DIRECTIONS FOR THIS TASK
Please rewrite the data from the line with "Given: Open the Meldungen settings page" up to and including the line with "coord(557,32)", changing "magnifier" to "magnifying glass" and leaving all else as it is.

EXERCISE INPUT
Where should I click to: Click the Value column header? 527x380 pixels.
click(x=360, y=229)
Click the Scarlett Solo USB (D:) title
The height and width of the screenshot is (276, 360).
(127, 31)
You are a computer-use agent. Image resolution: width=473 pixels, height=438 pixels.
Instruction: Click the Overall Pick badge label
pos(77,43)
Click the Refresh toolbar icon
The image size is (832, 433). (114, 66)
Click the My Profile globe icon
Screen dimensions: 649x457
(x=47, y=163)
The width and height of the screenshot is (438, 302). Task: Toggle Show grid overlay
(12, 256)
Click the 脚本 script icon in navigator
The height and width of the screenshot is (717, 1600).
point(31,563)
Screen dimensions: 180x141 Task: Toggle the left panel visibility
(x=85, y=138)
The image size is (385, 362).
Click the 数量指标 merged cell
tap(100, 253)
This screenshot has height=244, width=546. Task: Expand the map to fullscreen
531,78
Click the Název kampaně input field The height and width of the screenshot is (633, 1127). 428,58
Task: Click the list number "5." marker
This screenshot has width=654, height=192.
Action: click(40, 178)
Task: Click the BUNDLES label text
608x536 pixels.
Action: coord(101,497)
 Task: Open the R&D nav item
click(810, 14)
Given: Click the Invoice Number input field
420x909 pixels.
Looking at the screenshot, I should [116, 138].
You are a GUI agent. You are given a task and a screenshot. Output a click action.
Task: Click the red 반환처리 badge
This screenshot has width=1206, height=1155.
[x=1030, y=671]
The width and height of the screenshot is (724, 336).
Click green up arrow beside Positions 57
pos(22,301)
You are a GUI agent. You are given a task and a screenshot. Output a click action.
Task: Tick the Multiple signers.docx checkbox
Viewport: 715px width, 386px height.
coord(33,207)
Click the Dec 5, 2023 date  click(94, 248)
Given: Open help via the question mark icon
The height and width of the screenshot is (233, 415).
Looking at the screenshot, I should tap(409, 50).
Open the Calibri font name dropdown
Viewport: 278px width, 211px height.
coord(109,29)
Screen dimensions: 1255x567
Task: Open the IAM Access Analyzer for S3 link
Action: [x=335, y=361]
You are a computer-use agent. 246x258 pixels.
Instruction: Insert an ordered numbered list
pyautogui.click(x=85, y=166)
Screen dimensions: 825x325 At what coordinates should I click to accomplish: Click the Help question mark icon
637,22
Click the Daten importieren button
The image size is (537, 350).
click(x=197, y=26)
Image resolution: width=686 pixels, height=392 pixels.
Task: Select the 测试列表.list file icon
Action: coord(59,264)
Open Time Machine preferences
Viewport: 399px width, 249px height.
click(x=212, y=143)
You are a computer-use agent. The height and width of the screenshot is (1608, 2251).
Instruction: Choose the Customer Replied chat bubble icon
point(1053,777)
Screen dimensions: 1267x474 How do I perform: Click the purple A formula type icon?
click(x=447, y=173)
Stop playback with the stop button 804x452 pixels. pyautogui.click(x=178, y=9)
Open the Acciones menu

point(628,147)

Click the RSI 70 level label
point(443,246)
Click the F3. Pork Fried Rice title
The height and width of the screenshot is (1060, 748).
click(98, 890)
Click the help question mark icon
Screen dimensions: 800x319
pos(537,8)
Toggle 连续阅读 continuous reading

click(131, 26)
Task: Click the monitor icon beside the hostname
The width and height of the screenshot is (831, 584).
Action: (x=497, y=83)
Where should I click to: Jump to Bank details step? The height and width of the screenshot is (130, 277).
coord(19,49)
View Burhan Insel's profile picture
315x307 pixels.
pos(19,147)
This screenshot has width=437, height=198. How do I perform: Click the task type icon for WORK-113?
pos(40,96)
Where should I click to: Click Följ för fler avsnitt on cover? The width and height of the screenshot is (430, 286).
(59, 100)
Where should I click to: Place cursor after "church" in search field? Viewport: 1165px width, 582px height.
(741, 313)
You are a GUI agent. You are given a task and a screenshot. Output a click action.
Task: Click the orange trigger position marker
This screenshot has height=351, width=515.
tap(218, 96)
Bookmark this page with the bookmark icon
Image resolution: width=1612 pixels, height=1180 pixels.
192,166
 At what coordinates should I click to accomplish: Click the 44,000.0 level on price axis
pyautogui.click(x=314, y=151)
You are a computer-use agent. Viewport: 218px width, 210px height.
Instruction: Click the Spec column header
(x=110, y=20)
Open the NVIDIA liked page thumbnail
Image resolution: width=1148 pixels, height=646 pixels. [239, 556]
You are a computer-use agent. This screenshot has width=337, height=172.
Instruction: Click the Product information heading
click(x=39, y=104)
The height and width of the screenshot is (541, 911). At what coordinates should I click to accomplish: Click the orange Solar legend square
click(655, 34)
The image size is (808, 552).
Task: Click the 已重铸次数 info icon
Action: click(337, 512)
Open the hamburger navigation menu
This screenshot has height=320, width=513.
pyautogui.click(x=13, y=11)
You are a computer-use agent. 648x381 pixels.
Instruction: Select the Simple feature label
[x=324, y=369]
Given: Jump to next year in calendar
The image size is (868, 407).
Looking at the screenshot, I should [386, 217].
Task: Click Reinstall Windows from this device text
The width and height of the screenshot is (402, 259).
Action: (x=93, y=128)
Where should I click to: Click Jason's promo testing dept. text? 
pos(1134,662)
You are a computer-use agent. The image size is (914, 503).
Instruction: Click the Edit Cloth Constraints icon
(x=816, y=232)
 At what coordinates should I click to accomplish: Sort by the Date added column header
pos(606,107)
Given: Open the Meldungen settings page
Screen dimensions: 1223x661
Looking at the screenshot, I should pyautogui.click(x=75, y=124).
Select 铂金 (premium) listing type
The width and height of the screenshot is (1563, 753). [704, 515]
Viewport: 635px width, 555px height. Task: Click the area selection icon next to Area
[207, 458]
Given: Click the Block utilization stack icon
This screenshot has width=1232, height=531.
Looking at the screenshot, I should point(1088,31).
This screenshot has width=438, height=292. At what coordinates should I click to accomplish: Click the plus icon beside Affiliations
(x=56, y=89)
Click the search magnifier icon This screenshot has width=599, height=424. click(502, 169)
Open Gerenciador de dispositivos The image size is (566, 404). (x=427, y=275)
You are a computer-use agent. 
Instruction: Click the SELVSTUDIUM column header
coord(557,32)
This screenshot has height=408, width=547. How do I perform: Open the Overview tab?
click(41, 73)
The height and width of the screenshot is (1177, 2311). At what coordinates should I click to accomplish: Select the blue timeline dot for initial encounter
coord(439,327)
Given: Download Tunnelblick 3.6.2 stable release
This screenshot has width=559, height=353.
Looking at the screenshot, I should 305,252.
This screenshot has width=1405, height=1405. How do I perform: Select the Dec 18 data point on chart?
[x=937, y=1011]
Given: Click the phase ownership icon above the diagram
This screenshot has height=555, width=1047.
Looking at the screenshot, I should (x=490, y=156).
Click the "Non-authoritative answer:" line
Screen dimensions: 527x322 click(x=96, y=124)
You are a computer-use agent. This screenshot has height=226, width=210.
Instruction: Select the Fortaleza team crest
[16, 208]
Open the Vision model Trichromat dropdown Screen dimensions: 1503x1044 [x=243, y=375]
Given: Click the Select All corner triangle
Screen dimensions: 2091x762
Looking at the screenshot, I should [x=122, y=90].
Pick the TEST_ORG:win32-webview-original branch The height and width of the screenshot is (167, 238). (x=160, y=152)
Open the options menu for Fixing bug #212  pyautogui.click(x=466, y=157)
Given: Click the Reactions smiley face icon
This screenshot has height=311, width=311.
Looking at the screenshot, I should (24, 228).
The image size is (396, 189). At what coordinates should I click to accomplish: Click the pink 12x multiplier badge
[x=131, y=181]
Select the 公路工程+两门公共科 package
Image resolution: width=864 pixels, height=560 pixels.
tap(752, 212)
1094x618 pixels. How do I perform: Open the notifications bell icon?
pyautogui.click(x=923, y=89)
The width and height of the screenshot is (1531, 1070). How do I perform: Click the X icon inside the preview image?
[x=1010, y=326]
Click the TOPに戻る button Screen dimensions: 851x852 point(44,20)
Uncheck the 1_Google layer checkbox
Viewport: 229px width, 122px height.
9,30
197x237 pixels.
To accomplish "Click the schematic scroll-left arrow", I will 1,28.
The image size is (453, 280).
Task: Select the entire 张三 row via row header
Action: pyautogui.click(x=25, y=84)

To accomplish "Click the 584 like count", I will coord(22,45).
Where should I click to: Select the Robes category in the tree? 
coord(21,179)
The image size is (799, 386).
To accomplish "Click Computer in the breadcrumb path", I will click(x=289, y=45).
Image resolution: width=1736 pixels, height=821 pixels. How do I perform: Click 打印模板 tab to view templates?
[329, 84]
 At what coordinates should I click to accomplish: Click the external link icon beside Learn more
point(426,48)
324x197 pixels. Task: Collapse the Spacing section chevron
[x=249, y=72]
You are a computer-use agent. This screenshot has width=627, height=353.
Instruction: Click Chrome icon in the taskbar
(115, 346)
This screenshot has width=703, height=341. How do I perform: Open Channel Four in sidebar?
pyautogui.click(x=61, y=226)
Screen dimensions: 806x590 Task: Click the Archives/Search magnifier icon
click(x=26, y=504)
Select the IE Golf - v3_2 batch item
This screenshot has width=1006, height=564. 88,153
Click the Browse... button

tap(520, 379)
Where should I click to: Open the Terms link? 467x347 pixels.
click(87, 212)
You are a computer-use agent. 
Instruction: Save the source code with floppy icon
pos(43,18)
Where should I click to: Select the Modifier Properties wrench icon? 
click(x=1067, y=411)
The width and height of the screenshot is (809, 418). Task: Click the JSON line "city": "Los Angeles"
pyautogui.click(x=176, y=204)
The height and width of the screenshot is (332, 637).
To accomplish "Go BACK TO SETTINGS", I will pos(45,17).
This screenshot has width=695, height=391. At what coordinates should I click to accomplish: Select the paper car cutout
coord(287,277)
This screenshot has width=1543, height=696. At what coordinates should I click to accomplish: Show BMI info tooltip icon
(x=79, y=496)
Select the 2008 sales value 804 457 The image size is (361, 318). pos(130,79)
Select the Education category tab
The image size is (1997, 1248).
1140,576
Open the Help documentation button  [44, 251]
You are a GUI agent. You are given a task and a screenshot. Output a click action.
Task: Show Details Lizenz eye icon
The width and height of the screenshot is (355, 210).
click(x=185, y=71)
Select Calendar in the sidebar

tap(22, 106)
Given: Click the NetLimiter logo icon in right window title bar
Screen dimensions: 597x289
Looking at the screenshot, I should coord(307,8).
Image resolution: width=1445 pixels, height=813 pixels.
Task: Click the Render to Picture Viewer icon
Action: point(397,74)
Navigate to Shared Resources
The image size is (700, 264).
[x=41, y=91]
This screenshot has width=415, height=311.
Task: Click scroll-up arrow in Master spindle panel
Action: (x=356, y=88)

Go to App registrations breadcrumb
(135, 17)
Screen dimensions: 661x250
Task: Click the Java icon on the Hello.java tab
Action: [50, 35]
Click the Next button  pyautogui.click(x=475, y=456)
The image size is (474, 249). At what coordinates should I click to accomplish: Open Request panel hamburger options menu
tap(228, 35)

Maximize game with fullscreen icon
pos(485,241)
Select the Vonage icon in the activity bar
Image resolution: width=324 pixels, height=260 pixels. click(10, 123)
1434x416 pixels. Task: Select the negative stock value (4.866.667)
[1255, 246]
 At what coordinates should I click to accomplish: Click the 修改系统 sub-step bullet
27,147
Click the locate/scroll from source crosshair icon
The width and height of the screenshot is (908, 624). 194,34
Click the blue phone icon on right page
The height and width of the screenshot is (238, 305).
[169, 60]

ANSWER TO THIS EXERCISE
Given: Open the Meldungen settings page
Screen dimensions: 1223x661
Looking at the screenshot, I should pyautogui.click(x=75, y=124).
Select 铂金 (premium) listing type
The width and height of the screenshot is (1563, 753). [704, 515]
Viewport: 635px width, 555px height. Task: Click the area selection icon next to Area
[207, 458]
Given: Click the Block utilization stack icon
This screenshot has width=1232, height=531.
Looking at the screenshot, I should point(1088,31).
This screenshot has width=438, height=292. At what coordinates should I click to accomplish: Click the plus icon beside Affiliations
(x=56, y=89)
Click the search magnifying glass icon This screenshot has width=599, height=424. click(502, 169)
Open Gerenciador de dispositivos The image size is (566, 404). (x=427, y=275)
You are a computer-use agent. 
Instruction: Click the SELVSTUDIUM column header
coord(557,32)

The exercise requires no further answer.